# [WHAT YOU NEED TO DO]
Your answer should be only the lines below from the one with "Tap the heart beside the t-shirt image reply" to the one with "Task: Open the search magnifier icon", repeated exactly, ends included.

# [Stored data entries]
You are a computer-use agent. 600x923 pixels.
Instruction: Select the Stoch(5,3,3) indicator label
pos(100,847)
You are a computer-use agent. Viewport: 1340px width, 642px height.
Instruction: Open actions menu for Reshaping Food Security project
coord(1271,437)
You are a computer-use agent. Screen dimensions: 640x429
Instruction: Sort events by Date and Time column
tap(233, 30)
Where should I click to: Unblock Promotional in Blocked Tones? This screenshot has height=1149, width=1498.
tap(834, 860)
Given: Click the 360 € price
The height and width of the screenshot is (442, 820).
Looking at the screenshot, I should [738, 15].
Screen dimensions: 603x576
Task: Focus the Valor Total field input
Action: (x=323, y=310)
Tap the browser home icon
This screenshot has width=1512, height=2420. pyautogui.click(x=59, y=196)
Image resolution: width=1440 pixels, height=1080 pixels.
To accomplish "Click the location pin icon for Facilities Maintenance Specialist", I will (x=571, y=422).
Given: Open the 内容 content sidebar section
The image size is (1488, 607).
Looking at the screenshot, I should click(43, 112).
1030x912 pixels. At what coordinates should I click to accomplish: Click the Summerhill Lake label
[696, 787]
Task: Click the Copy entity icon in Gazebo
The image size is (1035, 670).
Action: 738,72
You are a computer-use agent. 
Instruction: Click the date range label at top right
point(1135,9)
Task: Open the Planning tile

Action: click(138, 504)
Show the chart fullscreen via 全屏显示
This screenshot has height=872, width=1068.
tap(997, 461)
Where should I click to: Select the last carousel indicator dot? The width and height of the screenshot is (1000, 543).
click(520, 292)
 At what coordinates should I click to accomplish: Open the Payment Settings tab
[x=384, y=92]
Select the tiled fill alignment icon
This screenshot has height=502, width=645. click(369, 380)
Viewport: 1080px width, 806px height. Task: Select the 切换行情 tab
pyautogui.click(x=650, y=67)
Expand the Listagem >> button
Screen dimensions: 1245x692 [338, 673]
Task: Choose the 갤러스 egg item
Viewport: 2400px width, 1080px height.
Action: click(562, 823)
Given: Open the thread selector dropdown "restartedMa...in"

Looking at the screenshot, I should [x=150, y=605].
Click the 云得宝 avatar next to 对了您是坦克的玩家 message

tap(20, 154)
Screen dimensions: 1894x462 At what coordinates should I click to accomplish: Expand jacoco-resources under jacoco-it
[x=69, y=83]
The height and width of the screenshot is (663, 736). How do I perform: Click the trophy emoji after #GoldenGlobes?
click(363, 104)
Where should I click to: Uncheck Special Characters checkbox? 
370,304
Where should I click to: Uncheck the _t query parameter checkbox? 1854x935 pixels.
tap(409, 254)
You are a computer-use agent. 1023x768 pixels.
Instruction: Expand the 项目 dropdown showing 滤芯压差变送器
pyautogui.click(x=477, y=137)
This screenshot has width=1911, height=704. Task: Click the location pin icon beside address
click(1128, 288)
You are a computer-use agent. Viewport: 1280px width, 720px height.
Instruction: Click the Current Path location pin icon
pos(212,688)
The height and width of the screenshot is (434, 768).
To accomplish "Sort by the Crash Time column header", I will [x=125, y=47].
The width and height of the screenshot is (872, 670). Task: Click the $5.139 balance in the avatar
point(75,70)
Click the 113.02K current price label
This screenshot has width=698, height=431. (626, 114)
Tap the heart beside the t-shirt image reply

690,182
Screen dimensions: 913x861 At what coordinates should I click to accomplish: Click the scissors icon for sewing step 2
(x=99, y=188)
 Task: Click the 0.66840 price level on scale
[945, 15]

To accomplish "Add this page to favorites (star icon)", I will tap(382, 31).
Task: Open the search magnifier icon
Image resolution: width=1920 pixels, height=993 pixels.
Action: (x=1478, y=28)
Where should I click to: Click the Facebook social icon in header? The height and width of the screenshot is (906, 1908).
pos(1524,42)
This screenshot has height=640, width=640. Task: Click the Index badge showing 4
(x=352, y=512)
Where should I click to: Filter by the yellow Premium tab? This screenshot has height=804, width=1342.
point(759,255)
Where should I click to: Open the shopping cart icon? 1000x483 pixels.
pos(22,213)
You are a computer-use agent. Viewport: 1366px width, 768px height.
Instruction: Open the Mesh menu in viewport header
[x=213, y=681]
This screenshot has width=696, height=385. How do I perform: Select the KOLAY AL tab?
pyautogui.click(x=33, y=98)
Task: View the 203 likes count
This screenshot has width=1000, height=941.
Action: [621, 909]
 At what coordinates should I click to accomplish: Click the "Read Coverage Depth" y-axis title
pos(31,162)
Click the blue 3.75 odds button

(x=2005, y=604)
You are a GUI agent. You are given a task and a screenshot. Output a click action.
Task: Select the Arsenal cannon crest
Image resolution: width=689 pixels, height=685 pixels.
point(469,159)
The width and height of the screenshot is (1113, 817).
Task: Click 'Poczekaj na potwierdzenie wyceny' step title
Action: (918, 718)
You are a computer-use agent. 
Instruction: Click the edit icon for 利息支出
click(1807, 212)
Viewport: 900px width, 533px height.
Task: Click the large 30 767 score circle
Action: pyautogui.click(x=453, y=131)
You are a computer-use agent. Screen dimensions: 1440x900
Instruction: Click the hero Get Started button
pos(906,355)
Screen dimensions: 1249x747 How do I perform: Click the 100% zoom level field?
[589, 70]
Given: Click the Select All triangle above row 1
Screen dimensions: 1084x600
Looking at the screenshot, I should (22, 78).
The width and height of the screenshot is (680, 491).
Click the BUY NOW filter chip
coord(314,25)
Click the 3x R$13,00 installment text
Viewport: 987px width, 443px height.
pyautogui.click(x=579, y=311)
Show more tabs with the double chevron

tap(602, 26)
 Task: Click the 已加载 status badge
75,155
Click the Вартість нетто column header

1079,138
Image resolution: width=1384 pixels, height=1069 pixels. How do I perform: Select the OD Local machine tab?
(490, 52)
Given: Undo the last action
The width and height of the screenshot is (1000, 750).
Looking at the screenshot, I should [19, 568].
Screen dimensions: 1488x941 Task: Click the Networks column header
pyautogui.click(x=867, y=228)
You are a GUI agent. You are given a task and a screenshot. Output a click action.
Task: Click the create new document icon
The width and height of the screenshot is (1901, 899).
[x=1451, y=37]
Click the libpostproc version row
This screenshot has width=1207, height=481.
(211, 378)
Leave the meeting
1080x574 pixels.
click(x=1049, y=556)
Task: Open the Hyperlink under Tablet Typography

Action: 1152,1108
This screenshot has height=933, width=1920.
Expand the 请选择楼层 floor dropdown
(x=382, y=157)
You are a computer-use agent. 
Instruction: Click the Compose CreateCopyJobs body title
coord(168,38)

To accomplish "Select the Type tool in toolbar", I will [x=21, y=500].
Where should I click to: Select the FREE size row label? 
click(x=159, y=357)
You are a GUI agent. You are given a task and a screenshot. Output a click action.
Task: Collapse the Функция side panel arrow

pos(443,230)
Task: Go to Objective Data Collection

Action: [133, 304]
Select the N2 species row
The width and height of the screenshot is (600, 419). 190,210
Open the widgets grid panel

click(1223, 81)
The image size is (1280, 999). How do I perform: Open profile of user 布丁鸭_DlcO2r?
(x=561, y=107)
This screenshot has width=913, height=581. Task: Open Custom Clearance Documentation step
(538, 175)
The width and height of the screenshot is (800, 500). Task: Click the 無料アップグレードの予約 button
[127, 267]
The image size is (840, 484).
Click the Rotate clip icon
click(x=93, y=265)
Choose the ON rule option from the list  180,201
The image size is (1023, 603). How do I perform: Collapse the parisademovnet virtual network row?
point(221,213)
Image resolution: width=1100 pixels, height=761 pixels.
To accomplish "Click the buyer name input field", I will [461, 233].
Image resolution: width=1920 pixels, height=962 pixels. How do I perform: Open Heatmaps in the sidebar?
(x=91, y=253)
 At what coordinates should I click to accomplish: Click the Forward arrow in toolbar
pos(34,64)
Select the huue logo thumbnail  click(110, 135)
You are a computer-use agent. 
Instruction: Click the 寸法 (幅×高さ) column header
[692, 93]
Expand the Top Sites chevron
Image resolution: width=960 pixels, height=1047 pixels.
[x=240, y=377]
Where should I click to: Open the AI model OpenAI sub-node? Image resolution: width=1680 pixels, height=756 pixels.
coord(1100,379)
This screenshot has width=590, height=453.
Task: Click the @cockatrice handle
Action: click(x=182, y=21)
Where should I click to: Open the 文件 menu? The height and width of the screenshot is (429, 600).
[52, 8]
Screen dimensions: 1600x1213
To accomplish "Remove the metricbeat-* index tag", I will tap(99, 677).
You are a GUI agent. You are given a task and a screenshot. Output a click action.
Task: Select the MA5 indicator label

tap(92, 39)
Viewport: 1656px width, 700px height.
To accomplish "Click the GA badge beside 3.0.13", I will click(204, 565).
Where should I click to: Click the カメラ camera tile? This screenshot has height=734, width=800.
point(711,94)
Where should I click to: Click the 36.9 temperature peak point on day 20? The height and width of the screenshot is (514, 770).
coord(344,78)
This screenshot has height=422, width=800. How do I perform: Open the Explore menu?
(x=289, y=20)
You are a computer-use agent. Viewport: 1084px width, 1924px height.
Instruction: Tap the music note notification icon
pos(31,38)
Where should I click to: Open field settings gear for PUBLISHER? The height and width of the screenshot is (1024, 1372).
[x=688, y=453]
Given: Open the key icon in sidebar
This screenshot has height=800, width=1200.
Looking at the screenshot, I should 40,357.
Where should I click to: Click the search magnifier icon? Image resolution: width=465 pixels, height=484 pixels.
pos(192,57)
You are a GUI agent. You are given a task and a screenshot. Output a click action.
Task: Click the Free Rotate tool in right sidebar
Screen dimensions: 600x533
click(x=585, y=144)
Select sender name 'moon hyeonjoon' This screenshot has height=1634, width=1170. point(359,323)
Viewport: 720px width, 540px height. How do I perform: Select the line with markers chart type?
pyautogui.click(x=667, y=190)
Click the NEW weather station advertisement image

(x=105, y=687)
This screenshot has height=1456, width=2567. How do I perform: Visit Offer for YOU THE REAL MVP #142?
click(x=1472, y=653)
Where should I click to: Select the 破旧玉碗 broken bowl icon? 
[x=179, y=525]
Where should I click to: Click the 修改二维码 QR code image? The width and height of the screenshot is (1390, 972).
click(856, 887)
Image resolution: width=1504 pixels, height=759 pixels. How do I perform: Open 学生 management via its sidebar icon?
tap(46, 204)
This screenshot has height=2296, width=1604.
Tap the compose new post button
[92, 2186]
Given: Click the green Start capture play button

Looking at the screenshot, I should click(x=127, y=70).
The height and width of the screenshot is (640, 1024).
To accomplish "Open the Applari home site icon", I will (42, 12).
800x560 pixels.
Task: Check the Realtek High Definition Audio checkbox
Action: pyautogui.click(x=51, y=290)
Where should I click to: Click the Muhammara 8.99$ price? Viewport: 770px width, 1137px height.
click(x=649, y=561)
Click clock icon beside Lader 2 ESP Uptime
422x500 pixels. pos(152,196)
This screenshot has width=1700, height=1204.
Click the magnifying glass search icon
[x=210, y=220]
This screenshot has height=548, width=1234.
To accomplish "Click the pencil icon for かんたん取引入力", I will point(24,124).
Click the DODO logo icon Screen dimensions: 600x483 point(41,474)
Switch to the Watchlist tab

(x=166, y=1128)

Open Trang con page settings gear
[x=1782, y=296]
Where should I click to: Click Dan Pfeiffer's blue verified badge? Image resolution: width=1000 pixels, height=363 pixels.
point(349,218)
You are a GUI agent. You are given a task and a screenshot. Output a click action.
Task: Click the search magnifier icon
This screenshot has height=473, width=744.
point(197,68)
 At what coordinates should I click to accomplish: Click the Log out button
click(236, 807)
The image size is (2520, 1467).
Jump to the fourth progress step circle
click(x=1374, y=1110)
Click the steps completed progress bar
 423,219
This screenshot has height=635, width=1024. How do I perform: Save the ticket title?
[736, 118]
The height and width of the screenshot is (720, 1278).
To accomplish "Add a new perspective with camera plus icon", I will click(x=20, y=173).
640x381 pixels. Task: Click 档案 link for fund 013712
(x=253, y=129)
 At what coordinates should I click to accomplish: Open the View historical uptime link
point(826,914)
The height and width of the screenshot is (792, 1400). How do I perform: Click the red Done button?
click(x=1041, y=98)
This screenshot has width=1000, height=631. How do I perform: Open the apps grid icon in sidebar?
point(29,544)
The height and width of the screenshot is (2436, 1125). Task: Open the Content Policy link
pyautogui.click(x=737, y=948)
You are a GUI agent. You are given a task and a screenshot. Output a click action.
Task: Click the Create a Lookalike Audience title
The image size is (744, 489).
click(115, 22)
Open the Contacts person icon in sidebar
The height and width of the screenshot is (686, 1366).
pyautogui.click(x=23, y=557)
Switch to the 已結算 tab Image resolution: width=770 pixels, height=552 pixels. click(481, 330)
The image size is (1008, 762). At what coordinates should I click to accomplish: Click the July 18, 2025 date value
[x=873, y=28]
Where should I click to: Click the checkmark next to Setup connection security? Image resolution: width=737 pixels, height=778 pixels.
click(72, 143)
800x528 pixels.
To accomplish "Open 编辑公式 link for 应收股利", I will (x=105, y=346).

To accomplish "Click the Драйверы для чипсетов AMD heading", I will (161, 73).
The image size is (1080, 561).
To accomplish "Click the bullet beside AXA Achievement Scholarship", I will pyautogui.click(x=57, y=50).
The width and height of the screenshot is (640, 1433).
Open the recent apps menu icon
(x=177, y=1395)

# [YOUR SOLUTION]
Tap the heart beside the t-shirt image reply

690,182
Screen dimensions: 913x861 At what coordinates should I click to accomplish: Click the scissors icon for sewing step 2
(x=99, y=188)
 Task: Click the 0.66840 price level on scale
[945, 15]

To accomplish "Add this page to favorites (star icon)", I will tap(382, 31).
Task: Open the search magnifier icon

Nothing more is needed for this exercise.